━━ SUPPLIED MATERIAL

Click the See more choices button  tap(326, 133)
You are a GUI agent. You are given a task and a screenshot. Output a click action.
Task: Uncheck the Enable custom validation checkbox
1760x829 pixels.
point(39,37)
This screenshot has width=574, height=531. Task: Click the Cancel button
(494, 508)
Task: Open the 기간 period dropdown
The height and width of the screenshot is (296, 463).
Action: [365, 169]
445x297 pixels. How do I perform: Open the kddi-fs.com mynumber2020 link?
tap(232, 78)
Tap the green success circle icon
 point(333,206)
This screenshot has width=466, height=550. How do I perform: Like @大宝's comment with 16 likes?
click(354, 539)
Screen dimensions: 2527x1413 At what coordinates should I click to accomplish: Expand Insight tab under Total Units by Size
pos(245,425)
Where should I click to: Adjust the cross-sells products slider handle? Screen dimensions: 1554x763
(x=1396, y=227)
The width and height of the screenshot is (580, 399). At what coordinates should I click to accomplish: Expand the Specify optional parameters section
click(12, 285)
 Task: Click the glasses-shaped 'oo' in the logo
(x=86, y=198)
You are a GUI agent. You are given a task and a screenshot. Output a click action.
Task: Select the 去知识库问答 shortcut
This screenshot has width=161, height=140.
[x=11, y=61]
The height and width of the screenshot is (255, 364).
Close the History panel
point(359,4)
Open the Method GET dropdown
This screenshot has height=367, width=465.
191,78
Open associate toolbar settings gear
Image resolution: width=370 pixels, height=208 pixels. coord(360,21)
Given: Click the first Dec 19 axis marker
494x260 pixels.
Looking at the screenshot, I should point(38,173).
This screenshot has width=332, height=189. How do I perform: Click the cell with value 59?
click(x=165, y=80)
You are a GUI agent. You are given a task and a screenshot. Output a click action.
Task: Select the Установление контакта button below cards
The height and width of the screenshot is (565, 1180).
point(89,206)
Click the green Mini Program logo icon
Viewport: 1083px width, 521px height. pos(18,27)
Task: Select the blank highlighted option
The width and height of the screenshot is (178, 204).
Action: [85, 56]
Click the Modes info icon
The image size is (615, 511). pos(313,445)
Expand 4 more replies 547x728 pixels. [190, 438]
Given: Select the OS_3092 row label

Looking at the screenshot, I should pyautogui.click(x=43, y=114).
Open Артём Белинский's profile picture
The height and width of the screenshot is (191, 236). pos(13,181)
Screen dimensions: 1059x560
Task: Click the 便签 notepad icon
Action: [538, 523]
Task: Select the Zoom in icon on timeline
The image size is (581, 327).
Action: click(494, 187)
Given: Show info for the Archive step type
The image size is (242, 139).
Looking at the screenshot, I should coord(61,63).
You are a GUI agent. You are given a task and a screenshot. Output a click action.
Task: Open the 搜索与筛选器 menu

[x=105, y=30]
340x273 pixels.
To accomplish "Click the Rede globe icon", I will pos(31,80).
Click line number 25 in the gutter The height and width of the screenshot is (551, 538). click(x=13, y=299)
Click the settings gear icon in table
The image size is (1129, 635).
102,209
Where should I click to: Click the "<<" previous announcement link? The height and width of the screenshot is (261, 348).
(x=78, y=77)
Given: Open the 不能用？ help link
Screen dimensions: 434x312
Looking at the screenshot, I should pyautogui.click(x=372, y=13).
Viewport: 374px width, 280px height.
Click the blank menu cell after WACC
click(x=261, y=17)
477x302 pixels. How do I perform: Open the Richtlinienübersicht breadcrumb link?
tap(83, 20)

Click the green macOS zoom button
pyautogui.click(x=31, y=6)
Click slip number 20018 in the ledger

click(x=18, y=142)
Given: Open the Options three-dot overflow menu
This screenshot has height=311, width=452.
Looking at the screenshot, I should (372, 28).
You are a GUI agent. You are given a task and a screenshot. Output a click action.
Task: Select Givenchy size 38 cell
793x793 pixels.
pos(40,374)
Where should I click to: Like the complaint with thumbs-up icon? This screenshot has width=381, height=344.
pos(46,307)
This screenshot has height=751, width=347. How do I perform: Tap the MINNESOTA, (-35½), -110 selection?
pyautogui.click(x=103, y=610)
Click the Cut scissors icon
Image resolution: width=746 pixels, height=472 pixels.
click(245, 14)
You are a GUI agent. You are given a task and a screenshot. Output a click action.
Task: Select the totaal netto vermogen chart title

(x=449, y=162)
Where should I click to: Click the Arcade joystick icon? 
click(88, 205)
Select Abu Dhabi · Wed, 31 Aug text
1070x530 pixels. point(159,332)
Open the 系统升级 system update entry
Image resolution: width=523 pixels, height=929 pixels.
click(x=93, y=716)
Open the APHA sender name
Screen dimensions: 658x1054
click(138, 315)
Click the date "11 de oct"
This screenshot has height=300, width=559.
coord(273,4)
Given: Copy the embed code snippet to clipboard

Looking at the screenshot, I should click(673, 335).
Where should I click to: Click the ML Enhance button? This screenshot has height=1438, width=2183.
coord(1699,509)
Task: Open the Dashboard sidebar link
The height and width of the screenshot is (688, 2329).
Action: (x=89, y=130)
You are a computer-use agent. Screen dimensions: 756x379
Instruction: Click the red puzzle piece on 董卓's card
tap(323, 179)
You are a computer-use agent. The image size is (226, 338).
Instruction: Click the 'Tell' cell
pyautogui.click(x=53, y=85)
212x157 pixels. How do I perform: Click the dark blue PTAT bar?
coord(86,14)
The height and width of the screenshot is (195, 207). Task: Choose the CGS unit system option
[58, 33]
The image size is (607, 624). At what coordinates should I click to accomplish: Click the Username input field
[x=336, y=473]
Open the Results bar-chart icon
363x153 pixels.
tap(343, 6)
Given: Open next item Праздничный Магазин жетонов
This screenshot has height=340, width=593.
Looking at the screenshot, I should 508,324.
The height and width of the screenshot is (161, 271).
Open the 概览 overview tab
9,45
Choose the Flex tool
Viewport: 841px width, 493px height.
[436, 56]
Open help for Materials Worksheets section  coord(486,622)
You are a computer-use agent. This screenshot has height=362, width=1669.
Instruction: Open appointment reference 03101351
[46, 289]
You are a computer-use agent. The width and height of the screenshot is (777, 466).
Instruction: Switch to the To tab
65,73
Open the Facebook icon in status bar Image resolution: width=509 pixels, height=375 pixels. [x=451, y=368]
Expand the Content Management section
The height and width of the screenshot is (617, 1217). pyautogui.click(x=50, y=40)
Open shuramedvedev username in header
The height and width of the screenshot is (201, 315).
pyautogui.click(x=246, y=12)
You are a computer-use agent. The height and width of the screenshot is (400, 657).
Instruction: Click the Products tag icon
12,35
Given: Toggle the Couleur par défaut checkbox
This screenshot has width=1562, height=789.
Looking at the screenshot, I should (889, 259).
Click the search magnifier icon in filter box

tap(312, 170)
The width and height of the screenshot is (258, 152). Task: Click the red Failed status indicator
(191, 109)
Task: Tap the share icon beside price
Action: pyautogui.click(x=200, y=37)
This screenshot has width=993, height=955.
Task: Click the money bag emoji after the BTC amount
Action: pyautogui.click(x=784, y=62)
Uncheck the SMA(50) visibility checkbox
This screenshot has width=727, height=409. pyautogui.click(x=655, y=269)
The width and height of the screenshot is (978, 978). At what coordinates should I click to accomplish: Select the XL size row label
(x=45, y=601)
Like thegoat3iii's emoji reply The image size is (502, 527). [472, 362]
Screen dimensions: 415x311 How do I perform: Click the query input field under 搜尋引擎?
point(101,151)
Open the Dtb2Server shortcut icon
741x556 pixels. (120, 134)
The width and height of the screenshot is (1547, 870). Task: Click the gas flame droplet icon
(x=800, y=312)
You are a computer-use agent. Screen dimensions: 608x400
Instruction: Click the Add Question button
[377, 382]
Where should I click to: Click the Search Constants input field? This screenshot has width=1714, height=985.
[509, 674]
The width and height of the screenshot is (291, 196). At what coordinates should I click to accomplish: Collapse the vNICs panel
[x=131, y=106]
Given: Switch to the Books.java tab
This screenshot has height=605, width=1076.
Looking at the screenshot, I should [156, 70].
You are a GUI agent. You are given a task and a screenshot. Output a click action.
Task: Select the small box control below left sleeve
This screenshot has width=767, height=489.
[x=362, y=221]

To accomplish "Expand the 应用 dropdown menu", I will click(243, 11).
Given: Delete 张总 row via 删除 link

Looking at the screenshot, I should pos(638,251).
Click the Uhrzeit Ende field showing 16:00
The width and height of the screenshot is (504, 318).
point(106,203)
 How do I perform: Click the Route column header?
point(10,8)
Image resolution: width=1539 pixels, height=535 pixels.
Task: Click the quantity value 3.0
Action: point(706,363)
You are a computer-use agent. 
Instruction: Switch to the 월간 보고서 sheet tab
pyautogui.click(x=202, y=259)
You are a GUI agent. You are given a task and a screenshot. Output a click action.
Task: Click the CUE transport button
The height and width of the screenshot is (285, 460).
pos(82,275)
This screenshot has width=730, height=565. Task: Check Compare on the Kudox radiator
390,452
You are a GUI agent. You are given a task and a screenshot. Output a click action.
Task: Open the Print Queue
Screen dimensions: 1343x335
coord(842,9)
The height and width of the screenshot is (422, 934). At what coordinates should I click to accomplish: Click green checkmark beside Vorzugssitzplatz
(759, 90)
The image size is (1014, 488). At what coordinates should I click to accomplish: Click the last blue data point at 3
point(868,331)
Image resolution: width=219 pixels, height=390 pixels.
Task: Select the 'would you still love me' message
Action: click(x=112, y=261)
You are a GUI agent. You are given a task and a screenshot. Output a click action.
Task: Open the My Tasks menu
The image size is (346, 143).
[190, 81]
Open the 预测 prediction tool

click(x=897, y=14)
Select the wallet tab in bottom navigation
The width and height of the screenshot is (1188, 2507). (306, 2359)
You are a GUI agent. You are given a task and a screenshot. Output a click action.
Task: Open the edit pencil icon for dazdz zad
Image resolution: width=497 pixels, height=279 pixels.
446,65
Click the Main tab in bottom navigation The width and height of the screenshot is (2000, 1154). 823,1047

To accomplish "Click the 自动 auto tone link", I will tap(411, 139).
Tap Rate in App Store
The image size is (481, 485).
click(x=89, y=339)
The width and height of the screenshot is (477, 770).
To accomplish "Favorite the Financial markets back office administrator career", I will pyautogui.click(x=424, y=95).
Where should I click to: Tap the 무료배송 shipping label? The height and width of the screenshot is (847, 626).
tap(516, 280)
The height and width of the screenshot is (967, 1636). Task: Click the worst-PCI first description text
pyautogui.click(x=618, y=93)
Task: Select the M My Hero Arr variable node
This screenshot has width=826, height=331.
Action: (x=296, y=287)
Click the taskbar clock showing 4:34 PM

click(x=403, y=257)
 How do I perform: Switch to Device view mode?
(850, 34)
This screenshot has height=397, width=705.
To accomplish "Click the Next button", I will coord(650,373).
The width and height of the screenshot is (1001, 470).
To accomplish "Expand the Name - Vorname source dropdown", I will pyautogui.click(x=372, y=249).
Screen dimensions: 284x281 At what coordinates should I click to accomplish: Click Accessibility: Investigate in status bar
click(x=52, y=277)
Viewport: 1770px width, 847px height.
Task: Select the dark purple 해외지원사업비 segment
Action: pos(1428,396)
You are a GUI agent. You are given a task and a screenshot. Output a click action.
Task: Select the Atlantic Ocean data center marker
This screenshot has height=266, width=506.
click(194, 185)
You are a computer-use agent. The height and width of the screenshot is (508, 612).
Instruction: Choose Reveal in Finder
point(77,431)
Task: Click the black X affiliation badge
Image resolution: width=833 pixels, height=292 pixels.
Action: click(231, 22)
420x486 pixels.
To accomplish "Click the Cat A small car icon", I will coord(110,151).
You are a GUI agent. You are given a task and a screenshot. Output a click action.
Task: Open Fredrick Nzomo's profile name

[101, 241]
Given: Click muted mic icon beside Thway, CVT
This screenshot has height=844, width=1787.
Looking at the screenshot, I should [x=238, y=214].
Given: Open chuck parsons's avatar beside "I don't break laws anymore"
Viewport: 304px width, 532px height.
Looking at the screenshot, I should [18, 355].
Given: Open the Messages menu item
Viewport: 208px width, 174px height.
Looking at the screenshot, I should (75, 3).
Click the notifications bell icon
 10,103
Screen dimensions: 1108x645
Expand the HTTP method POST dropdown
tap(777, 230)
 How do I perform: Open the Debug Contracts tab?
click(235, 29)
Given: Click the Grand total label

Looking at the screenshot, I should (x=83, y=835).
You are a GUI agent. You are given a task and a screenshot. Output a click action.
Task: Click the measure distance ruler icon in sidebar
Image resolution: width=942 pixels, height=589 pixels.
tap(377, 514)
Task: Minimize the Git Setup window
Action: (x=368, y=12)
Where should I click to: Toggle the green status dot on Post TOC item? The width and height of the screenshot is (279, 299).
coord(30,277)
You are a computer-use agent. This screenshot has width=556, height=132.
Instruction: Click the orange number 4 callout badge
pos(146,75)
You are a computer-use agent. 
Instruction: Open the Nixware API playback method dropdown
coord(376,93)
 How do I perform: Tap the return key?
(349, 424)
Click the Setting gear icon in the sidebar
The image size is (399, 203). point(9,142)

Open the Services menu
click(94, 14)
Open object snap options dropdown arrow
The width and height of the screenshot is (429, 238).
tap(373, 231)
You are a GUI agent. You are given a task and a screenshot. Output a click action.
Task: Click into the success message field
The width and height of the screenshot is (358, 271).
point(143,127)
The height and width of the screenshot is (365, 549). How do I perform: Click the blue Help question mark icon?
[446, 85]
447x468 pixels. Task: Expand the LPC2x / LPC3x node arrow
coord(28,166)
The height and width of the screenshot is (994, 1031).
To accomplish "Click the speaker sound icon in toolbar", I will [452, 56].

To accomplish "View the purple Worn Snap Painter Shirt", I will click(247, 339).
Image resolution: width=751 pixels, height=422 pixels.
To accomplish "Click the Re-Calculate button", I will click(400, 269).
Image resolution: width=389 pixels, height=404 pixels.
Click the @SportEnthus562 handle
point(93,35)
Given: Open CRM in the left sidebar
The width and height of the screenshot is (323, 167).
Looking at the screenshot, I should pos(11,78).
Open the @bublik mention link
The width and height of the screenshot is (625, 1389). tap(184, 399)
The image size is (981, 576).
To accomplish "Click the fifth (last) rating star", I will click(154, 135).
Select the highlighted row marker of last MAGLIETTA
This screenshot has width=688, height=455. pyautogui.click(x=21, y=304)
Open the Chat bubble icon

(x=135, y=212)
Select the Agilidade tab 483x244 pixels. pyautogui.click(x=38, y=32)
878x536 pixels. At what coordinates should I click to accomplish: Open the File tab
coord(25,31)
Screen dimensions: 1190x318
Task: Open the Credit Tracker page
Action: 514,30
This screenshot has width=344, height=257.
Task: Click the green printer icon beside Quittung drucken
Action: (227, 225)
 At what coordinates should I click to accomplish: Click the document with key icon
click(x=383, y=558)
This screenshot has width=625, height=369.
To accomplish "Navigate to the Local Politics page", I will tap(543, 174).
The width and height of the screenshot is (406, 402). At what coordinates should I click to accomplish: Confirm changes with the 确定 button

━━━━

WORK REQUEST -
Where a line in the records above contains the word "computer", copy that line.

RESULT BELOW -
You are a computer-use agent. Screen dimensions: 756x379
You are a computer-use agent. The image size is (226, 338).
You are a computer-use agent. This screenshot has height=362, width=1669.
You are a computer-use agent. The width and height of the screenshot is (777, 466).
You are a computer-use agent. The height and width of the screenshot is (400, 657).
You are a computer-use agent. Screen dimensions: 608x400
You are a computer-use agent. 
You are a computer-use agent. The height and width of the screenshot is (508, 612).
You are a computer-use agent. This screenshot has width=556, height=132.
You are a computer-use agent. 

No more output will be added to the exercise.